For these situations, state which measure of central tendency - mean, median, or mode-should be used. a. The most typical case is desired. b. The distribution is open-ended. c. There is an extreme value in the data set. d. The data are categorical. e. Further statistical computations will be needed. f. The values are to be divided into two approximately equal groups, one group containing the larger values and one containing the smaller values.

Answer

**step1** Understanding the task

The task is to determine which measure of central tendency—mean, median, or mode—is most appropriate for several different situations. We need to explain why each measure is the best choice for its given situation.

**step2** Situation a: The most typical case is desired

When we want to find the most typical case, we are looking for the value that appears most frequently in the data set. The measure that identifies the most frequent value is the **mode**. For example, if we want to know the most typical shoe size in a class, we would find the shoe size that occurs most often.

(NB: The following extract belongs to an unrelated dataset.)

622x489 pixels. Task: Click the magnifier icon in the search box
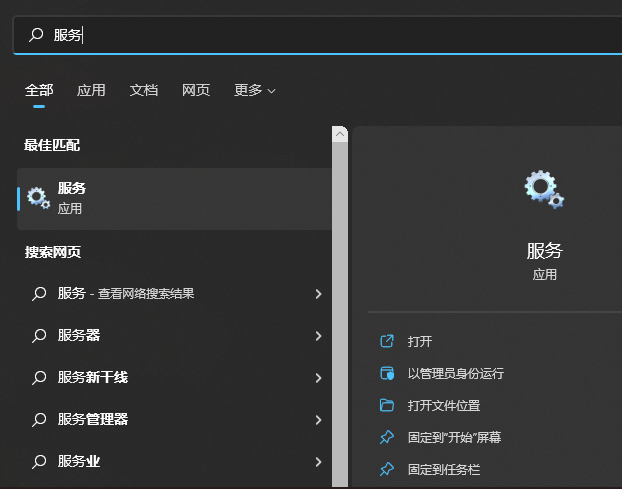pyautogui.click(x=36, y=35)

**step3** Situation b: The distribution is open-ended

An open-ended distribution means that the data values at one or both ends are not precisely defined (e.g., "more than 100" or "less than 5"). In such situations, we cannot calculate the exact mean because we don't have all the specific numbers. The **median** is the best choice because it only requires us to be able to order the values and find the middle one, without needing precise values for the extreme ends. It focuses on the position of the values.

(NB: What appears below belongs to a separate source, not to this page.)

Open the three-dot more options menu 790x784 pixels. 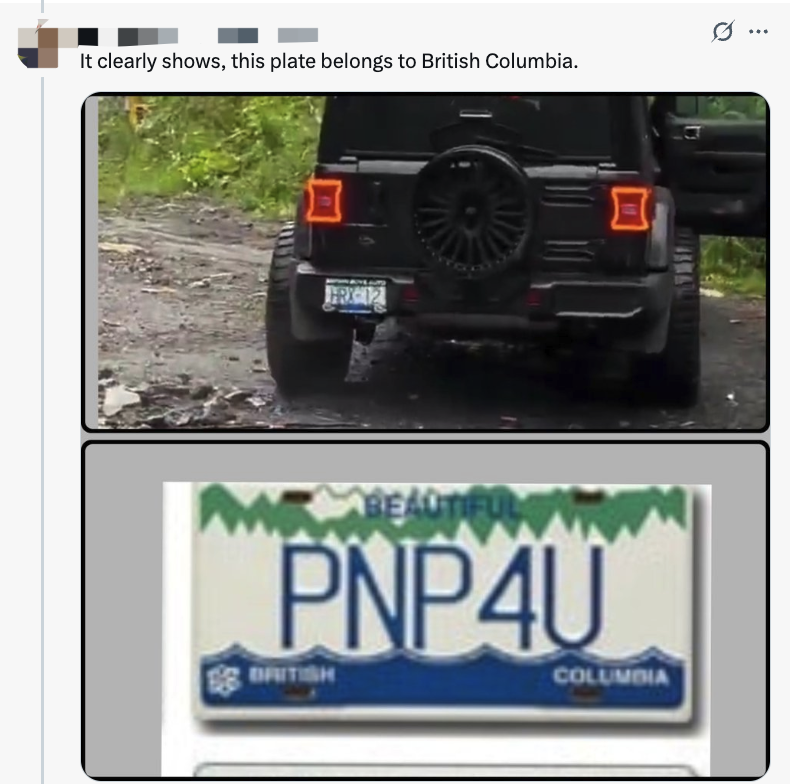758,32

**step4** Situation c: There is an extreme value in the data set

An extreme value (or outlier) is a number that is much, much larger or much, much smaller than most of the other numbers in a data set. If we use the mean (average found by adding all numbers and dividing), this extreme value can unfairly pull the average towards it, making it less representative of the typical values. The **median**, which is the middle number when all values are arranged in order, is much less affected by these extreme values because it focuses on the position rather than the exact value of every number.

**step5** Situation d: The data are categorical

Categorical data refers to information that can be divided into categories or types, rather than numerical values that can be measured or counted. Examples include favorite colors, types of cars, or kinds of pets. For this type of data, we cannot add or order the values numerically to find a mean or a median. The only measure of central tendency that applies is the **mode**, which tells us which category appears most often. For instance, if we ask students about their favorite animal, the mode would be the animal chosen by the most students.

**step6** Situation e: Further statistical computations will be needed

When there's a need to perform more advanced mathematical calculations or statistical analyses on the data, the **mean** is generally the preferred measure. This is because the mean uses every value in the data set and has specific mathematical properties that make it suitable for a wide range of further calculations, such as understanding how numbers spread out around the average.

**step7** Situation f: The values are to be divided into two approximately equal groups, one group containing the larger values and one containing the smaller values

When we want to divide a set of values into two halves, such that one half contains the smaller values and the other half contains the larger values, the **median** is the most appropriate measure. The median is literally the middle value when all numbers are arranged in order from smallest to largest, effectively splitting the data set into two equal parts.